I first learned of this plot on the Jetsons. We've been conditioned for this takeover... Curious though:

If somehow they manage to transfer human consciousness into such a capable robotic vessel, you think you'll shoot better or worse?


----------



## Peter Recuas (Mar 6, 2014)

Much to think as always the "Fittest Being" is located at the apex of each pyramid (No matter how hard fight other beings), how long are we going to be we the fittest?

h34r: h34r: h34r:


----------



## Peter Recuas (Mar 6, 2014)

CornDawg said:


> I first learned of this plot on the Jetsons. We've been conditioned for this takeover... Curious though:
> 
> If somehow they manage to transfer human consciousness into such a capable robotic vessel, you think you'll shoot better or worse?

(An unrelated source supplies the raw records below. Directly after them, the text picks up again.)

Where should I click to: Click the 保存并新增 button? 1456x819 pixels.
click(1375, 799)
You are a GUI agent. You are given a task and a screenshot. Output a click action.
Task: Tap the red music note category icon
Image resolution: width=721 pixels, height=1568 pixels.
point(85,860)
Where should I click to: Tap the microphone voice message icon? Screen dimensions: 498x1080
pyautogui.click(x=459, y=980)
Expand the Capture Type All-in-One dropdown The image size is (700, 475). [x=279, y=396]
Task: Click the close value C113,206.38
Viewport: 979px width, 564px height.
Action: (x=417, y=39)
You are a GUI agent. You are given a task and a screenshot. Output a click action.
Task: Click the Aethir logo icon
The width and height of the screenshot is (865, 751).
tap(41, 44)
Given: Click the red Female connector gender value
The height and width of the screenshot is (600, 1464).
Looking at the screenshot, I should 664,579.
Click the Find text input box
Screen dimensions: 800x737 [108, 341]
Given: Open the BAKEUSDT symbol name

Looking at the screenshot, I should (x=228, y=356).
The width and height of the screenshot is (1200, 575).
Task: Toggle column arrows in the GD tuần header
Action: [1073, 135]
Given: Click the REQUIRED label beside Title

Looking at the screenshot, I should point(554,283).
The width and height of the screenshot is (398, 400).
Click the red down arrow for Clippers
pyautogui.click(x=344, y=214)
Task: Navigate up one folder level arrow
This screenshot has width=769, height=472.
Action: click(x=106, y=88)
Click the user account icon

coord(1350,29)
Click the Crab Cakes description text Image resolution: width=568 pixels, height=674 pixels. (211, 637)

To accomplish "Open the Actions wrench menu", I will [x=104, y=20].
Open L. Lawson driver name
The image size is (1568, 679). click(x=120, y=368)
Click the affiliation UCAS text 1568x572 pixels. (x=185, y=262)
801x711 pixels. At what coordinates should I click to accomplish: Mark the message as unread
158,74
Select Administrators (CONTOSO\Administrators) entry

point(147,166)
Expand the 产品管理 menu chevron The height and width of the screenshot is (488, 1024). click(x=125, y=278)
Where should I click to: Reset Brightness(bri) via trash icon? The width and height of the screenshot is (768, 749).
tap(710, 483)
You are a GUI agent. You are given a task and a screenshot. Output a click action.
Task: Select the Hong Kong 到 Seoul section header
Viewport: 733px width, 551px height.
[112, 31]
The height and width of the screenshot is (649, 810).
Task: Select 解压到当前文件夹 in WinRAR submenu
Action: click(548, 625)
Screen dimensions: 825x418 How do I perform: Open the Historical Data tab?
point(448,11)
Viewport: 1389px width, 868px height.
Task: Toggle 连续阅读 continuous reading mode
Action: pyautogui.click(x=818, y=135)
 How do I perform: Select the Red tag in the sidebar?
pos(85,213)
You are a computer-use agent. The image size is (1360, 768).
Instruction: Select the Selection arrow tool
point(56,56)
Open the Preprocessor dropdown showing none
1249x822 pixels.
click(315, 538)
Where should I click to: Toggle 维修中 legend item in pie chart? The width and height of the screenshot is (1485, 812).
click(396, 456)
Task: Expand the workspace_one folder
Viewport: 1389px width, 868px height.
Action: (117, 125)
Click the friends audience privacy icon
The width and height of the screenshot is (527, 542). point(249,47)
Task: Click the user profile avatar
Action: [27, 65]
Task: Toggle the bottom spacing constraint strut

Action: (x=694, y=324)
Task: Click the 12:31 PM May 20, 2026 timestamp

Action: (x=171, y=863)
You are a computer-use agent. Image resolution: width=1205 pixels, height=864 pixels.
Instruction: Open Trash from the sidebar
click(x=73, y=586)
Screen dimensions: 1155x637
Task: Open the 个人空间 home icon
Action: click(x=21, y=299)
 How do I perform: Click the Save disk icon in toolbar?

For me: Better but more boring, the exciting is to conquer the fear of failure or defeat


----------



## Phoul Mouth (Jan 6, 2015)

CornDawg said:


> I first learned of this plot on the Jetsons. We've been conditioned for this takeover... Curious though:
> 
> If somehow they manage to transfer human consciousness into such a capable robotic vessel, you think you'll shoot better or worse?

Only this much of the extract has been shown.